▶ [TASK]:
Starting at the line below holding "431x316 pixels." and stopping at the line holding "Screen dimensions: 442x594", print every line exactly, both ends included, and leave the rest out.

▶ [SOURCE MATERIAL]:
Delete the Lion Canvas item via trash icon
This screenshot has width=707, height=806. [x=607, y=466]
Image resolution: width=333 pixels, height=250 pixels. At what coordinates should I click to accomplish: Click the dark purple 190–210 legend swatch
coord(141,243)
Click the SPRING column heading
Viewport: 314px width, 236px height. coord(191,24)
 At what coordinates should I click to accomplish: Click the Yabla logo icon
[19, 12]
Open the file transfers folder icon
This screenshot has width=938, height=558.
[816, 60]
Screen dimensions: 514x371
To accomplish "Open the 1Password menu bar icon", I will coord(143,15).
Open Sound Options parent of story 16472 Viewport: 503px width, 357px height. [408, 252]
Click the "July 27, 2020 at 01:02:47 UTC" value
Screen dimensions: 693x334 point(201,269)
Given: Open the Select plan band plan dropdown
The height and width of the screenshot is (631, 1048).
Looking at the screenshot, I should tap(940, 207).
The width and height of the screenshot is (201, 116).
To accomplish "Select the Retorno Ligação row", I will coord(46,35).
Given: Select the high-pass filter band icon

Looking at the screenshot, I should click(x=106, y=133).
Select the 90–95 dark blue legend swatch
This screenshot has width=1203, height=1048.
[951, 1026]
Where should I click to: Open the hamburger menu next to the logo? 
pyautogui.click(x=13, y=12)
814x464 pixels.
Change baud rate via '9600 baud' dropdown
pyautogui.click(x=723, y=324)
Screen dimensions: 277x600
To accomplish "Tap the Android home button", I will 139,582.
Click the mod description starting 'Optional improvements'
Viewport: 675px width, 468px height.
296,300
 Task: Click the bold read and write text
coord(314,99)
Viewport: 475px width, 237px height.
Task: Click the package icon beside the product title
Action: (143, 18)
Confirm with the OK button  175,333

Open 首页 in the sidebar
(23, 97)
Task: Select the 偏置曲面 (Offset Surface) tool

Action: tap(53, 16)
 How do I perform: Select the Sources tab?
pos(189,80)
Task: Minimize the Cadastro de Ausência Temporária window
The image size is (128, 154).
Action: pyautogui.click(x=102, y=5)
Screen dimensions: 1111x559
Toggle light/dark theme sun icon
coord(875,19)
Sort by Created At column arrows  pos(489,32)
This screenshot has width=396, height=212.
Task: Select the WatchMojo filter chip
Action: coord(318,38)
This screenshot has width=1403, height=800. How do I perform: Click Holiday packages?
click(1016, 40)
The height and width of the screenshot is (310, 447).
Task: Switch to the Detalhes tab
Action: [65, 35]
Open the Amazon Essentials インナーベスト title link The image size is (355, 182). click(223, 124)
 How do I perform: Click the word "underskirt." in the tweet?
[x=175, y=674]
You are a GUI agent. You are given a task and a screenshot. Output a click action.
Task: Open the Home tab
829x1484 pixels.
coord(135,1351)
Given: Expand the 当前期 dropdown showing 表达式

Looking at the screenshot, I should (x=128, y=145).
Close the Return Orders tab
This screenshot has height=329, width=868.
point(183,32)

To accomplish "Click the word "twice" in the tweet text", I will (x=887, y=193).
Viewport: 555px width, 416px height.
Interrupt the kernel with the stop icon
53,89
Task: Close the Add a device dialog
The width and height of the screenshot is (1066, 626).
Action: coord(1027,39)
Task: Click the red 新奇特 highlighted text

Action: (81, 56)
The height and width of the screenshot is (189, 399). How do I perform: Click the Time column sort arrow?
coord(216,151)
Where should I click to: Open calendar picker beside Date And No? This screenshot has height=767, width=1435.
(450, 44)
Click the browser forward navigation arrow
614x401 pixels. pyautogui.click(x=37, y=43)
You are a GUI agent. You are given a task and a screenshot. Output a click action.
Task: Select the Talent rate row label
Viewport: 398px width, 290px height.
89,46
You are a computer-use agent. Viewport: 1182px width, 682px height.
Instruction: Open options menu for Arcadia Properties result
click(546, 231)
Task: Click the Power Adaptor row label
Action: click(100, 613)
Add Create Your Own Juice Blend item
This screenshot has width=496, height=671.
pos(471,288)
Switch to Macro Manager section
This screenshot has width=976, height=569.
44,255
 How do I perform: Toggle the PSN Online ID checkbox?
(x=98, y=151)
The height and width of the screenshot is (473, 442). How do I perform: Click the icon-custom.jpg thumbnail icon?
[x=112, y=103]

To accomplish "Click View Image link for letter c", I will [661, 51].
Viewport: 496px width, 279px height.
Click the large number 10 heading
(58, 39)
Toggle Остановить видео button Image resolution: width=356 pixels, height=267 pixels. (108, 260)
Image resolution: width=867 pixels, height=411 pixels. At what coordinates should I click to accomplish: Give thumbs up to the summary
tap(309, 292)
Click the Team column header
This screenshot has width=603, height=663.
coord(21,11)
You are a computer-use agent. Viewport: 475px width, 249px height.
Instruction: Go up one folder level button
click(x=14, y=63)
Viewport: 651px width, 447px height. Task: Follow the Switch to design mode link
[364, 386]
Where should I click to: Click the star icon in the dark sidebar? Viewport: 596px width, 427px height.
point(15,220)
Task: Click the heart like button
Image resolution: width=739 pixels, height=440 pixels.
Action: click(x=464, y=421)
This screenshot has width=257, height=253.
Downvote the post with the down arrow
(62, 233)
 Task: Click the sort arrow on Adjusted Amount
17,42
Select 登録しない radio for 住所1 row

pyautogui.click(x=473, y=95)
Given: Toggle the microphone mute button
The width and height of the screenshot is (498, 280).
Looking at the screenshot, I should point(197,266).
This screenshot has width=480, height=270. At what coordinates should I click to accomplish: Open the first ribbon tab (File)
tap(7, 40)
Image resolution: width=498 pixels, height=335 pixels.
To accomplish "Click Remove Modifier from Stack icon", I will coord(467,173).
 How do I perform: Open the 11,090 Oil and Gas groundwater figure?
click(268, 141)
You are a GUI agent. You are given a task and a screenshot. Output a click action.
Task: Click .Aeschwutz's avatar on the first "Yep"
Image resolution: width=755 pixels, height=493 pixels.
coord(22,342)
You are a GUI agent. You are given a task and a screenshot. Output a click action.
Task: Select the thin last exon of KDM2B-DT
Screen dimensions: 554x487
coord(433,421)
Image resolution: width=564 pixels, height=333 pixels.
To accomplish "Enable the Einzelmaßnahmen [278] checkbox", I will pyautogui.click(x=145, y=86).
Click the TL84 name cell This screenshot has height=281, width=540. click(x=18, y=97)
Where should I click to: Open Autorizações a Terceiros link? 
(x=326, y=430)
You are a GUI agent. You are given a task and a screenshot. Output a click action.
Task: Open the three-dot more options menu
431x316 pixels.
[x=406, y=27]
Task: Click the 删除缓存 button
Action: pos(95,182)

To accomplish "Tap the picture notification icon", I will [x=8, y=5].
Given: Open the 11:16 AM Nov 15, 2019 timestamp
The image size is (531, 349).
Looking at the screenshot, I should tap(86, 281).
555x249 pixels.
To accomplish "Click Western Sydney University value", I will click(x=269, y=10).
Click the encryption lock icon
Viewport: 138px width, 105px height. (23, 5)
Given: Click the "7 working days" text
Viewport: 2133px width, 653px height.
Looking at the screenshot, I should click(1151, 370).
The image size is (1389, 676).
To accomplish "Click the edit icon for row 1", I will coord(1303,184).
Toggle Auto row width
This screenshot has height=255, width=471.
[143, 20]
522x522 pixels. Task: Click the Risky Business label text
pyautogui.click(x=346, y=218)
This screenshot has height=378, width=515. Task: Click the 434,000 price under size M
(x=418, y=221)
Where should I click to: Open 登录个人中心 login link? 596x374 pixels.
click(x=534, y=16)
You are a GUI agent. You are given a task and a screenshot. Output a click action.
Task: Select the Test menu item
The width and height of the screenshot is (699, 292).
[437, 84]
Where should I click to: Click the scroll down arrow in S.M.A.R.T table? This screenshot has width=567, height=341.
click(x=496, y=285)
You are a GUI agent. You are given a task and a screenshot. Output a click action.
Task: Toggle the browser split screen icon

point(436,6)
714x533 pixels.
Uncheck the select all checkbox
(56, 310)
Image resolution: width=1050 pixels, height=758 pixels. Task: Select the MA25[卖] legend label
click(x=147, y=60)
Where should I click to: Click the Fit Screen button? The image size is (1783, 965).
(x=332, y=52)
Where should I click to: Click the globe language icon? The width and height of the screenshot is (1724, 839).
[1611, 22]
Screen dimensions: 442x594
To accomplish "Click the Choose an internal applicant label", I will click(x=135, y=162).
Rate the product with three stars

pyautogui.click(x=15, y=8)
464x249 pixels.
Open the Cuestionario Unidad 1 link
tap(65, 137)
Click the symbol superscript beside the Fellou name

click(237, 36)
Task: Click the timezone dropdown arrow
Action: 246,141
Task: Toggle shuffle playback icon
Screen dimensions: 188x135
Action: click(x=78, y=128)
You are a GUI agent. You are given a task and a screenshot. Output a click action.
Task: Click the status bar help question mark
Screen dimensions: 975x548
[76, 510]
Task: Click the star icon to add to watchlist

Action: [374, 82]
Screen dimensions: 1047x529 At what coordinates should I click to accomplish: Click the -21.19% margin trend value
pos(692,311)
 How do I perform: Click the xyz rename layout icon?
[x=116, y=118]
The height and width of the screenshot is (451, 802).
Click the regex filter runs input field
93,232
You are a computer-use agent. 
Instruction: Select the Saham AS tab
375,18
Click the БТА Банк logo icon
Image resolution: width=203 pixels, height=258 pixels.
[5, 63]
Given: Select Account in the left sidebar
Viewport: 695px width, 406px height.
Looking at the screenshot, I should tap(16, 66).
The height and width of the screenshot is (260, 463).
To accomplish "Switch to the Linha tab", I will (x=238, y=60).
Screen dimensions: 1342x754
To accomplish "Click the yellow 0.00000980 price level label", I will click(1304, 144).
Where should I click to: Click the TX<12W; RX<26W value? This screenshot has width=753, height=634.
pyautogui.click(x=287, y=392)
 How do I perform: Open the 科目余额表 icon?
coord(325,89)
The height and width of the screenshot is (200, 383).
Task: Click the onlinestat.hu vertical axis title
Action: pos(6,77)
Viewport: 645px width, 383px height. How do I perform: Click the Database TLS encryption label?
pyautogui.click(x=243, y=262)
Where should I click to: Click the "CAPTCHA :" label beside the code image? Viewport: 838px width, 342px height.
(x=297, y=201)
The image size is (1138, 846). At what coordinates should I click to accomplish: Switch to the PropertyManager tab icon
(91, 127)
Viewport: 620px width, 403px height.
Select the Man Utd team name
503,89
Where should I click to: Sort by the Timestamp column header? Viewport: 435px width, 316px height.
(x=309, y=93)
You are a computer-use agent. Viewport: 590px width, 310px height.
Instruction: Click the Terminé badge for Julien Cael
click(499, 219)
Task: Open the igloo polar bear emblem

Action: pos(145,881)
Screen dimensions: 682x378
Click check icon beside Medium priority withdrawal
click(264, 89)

▶ [EXERCISE SOLUTION]:
431x316 pixels.
[x=406, y=27]
Task: Click the 删除缓存 button
Action: pos(95,182)

To accomplish "Tap the picture notification icon", I will [x=8, y=5].
Given: Open the 11:16 AM Nov 15, 2019 timestamp
The image size is (531, 349).
Looking at the screenshot, I should tap(86, 281).
555x249 pixels.
To accomplish "Click Western Sydney University value", I will click(x=269, y=10).
Click the encryption lock icon
Viewport: 138px width, 105px height. (23, 5)
Given: Click the "7 working days" text
Viewport: 2133px width, 653px height.
Looking at the screenshot, I should click(1151, 370).
The image size is (1389, 676).
To accomplish "Click the edit icon for row 1", I will coord(1303,184).
Toggle Auto row width
This screenshot has height=255, width=471.
[143, 20]
522x522 pixels. Task: Click the Risky Business label text
pyautogui.click(x=346, y=218)
This screenshot has height=378, width=515. Task: Click the 434,000 price under size M
(x=418, y=221)
Where should I click to: Open 登录个人中心 login link? 596x374 pixels.
click(x=534, y=16)
You are a GUI agent. You are given a task and a screenshot. Output a click action.
Task: Select the Test menu item
The width and height of the screenshot is (699, 292).
[437, 84]
Where should I click to: Click the scroll down arrow in S.M.A.R.T table? This screenshot has width=567, height=341.
click(x=496, y=285)
You are a GUI agent. You are given a task and a screenshot. Output a click action.
Task: Toggle the browser split screen icon

point(436,6)
714x533 pixels.
Uncheck the select all checkbox
(56, 310)
Image resolution: width=1050 pixels, height=758 pixels. Task: Select the MA25[卖] legend label
click(x=147, y=60)
Where should I click to: Click the Fit Screen button? The image size is (1783, 965).
(x=332, y=52)
Where should I click to: Click the globe language icon? The width and height of the screenshot is (1724, 839).
[1611, 22]
Screen dimensions: 442x594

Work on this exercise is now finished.